The private mode functions runDkgProtocol and runSigningProtocol expect to have access to the browser websockets API, which is not present on NodeJS. If you want to use these functions on NodeJS you must have the dependency ws as a property of the global object like so:

Object.assign(global, { WebSocket: require('ws') })

This is tested in CI with ws version ^8.14.2.

This is used for communicating with TSS servers and uses Hybrid Public Key Encryption based on chacha20poly1305 with X25519 key agreement, as well as sr25519 signing.

Given an sr25519 secret key, derive an X25519 DH keypair and return the public key as a 32 bytes Uint8Array.

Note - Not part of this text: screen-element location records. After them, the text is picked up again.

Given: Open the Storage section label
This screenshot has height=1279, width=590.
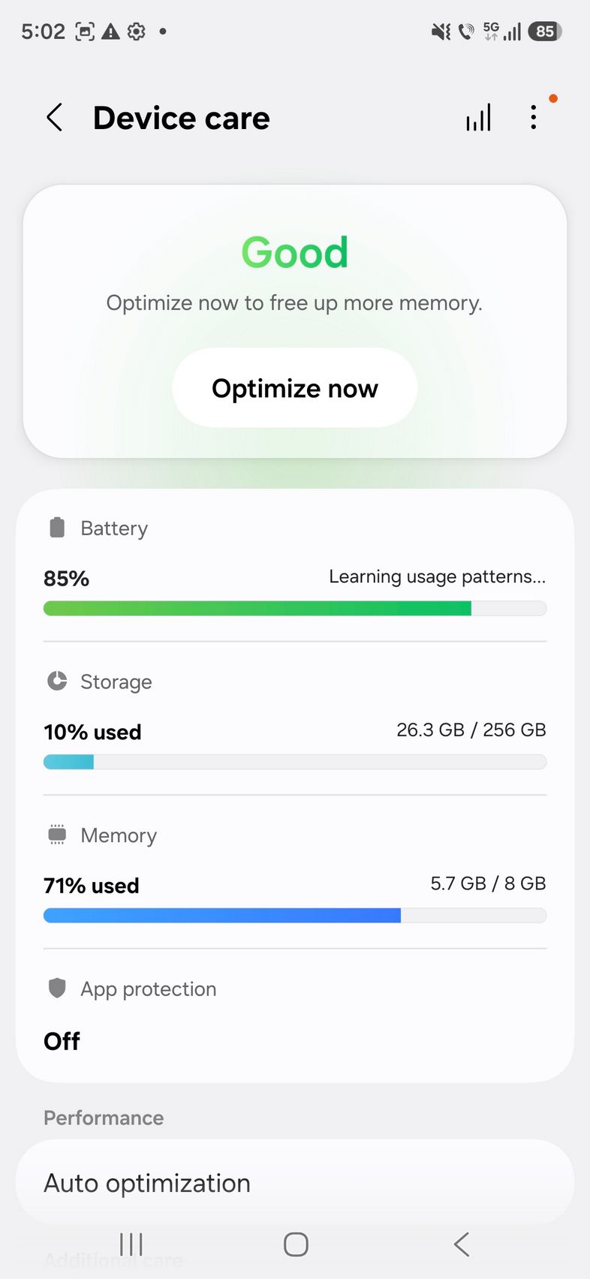Looking at the screenshot, I should coord(116,682).
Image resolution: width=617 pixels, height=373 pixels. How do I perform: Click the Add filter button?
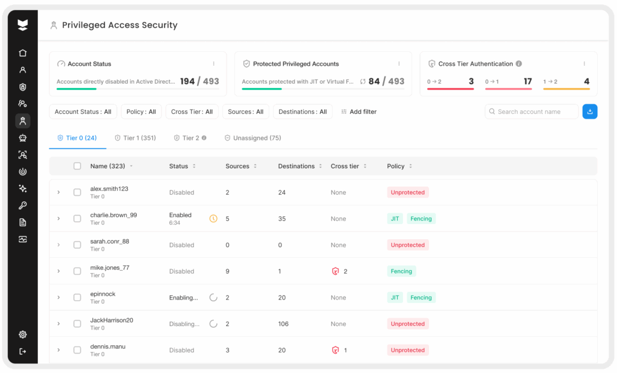pos(359,111)
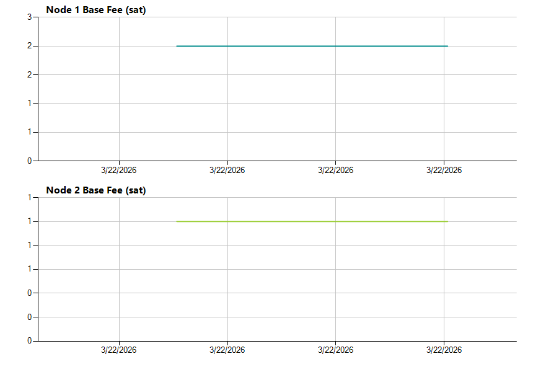Click the right endpoint of the teal line

(447, 46)
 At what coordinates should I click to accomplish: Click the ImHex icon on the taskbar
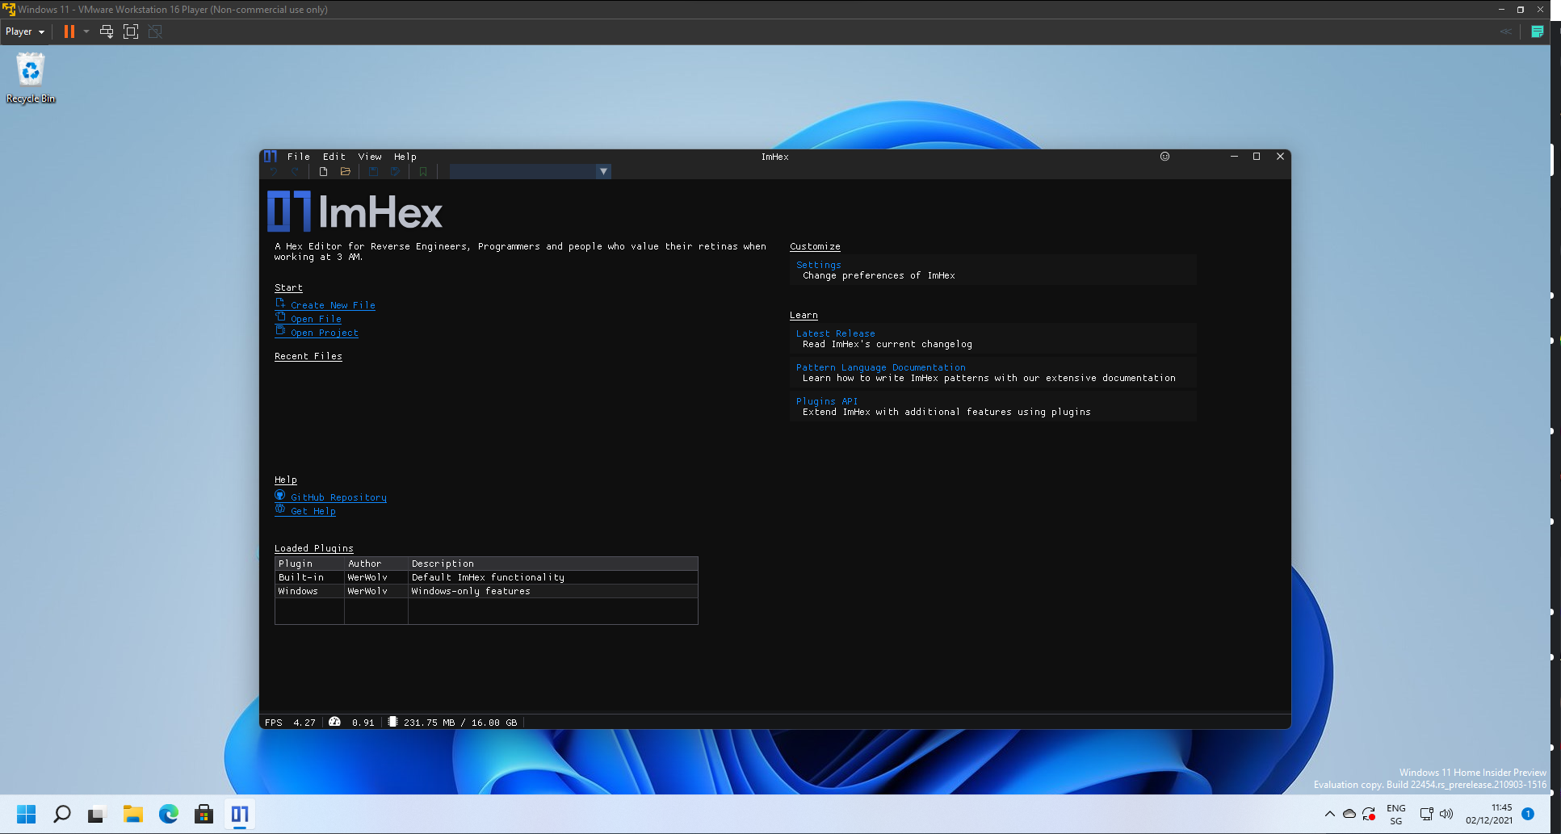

Encrypt and sign a message. Takes an sr25519 secret key, a payload to encrypt, and the recipient's public x25519 key, all given as Uint8Arrays. Returns an EncryptedSignedMessage as a JSON serialized string.

Decrypt and verify an EncryptedSignedMessage. Takes an x25519 secret key given as a Uint8Array, and a JSON serialized SignedMessage containing the encrypted payload. On successful decryption and signature verification it will return the decrypted payload as a Uint8Array.

Generates a secret sr25519 signing key and returns it as a Uint8Array. This is really only exposed for testing purposes, as you can also use Polkadot-JS to generate sr25519 keypairs.

Constructor to randomly generate an X25519Keypair.

Constructor to create an X25519Keypair from a secret key given as a 32 byte Uint8Array.

Returns the secret key as a Uint8Array. Note that this is a getter method, not a public property of the object.

Returns the public key as a Uint8Array. Note that this is a getter method, not a public property of the object.

To register in private access mode a register transaction must be submitted just as with other access modes.

Then we connect to the TSS servers in the DKG committee. The DKG committee consists of one TSS node from each signing sub-group, determined by the block number of the block containing the register transaction.

To find this, for each subgroup, we get the account IDs of all members using the staking pallet's signing_groups query with the signing group index number as the parameter.

Then we select a member of the subgroup by using the block number modulo the number of members of the subgroup. We check if that TSS server has fully a synced keyshare store using the staking pallet's is_validator_synced query with the account ID. If the server is not fully synced, we remove that TSS server from the list of servers, and repeat the selection process. If there are no fully synced validators in the subgroup, registration fails.

Once we have the account ID of the selected TSS server, we get their other details (IP address and x25519 public encryption key) by using the staking pallet's threshold_servers query with the account ID.

We create an array of ValidatorInfo objects containing these details, and pass this to the runDkgProtocol function, together with the user's secret sr25519 signing key.

runDkgProtocol returns a promise which if successful will resolve to a KeyShare. KeyShare has methods for serialization and de-serialization, to/from both JSON and binary (using bincode).

The runSigningProtocol function also takes an array of ValidatorInfo objects. These should be selected using the message hash, exactly the same as the those used in a UserSignatureRequest.

runSigningProtocol needs to be run concurrently whilst making the user/sign_tx http requests, for example by using Promise.all. runSigningProtocol also takes the user's KeyShare as an argument, as well as the message hash, and the user's private sr25519 signing key and x25519 encryption key.

runSigningProtocol returns a promise which if successful will resolve to an ECDSA signature with recovery bit, encoded as a base64 string.